Question

State whether or not the series is geometric. If it is geometric and converges, find the sum of the series.$$\frac{1}{3}+\frac{4}{9}+\frac{16}{27}+\frac{64}{81}+\cdots$$

Answer

**step1** Understanding the problem

The problem asks us to examine the given infinite series, which is $$\frac{1}{3}+\frac{4}{9}+\frac{16}{27}+\frac{64}{81}+\cdots$$. We need to determine two things:
1. Is it a geometric series?
2. If it is geometric and also converges, what is its sum?

**step2** Identifying a geometric series

A series is defined as a geometric series if the ratio between any term and its preceding term is constant. This constant value is known as the common ratio. To verify if our series is geometric, we will calculate the ratio of successive terms.

**step3** Calculating the ratio between the first two terms

The first term of the series is $$\frac{1}{3}$$.
The second term of the series is $$\frac{4}{9}$$.
To find the ratio, we divide the second term by the first term:
$$Ratio_1 = \frac{\text{Second Term}}{\text{First Term}} = \frac{4/9}{1/3}$$
To divide by a fraction, we multiply by its reciprocal:
$$Ratio_1 = \frac{4}{9} \times \frac{3}{1} = \frac{4 \times 3}{9 \times 1} = \frac{12}{9}$$
We can simplify the fraction $$\frac{12}{9}$$ by dividing both the numerator and the denominator by their greatest common factor, which is 3:
$$Ratio_1 = \frac{12 \div 3}{9 \div 3} = \frac{4}{3}$$.

**step4** Calculating the ratio between the second and third terms

The second term of the series is $$\frac{4}{9}$$.
The third term of the series is $$\frac{16}{27}$$.
To find the ratio, we divide the third term by the second term:
$$Ratio_2 = \frac{\text{Third Term}}{\text{Second Term}} = \frac{16/27}{4/9}$$
To divide by a fraction, we multiply by its reciprocal:
$$Ratio_2 = \frac{16}{27} \times \frac{9}{4} = \frac{16 \times 9}{27 \times 4}$$
We can simplify this expression before multiplying.
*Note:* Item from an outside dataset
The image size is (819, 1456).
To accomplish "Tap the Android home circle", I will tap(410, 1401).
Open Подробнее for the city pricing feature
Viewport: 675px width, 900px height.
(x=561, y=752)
We notice that 16 can be divided by 4 (giving 4), and 27 can be divided by 9 (giving 3):
$$Ratio_2 = \frac{(16 \div 4)}{(27 \div 9)} \times \frac{9 \div 9}{4 \div 4} = \frac{4}{3} \times \frac{1}{1} = \frac{4}{3}$$.

**step5** Confirming it is a geometric series

Since the ratio between consecutive terms is constant (we found it to be $$\frac{4}{3}$$ for both pairs of terms we checked), the given series is indeed a geometric series. This constant ratio is called the common ratio, often denoted by 'r'. So, $$r = \frac{4}{3}$$.

**step6** Checking for convergence

A geometric series converges (meaning its sum approaches a finite value) if and only if the absolute value of its common ratio is strictly less than 1. This condition is written as $$|r| < 1$$.
In our case, the common ratio is $$r = \frac{4}{3}$$.
Let's find the absolute value of our common ratio:
$$|r| = \left|\frac{4}{3}\right| = \frac{4}{3}$$.
Now we compare $$\frac{4}{3}$$ with 1.
Since $$\frac{4}{3} = 1\frac{1}{3}$$, we see that $$\frac{4}{3}$$ is greater than 1.
Because $$|r| \geq 1$$ (specifically, $$|r| = \frac{4}{3} > 1$$), the condition for convergence is not met.

**step7** Concluding the sum of the series

The problem states that if the series is geometric *and* converges, we should find its sum. We have determined that the series is geometric, but it does not converge. Therefore, we do not proceed to find its sum, as it does not approach a finite value. The series diverges.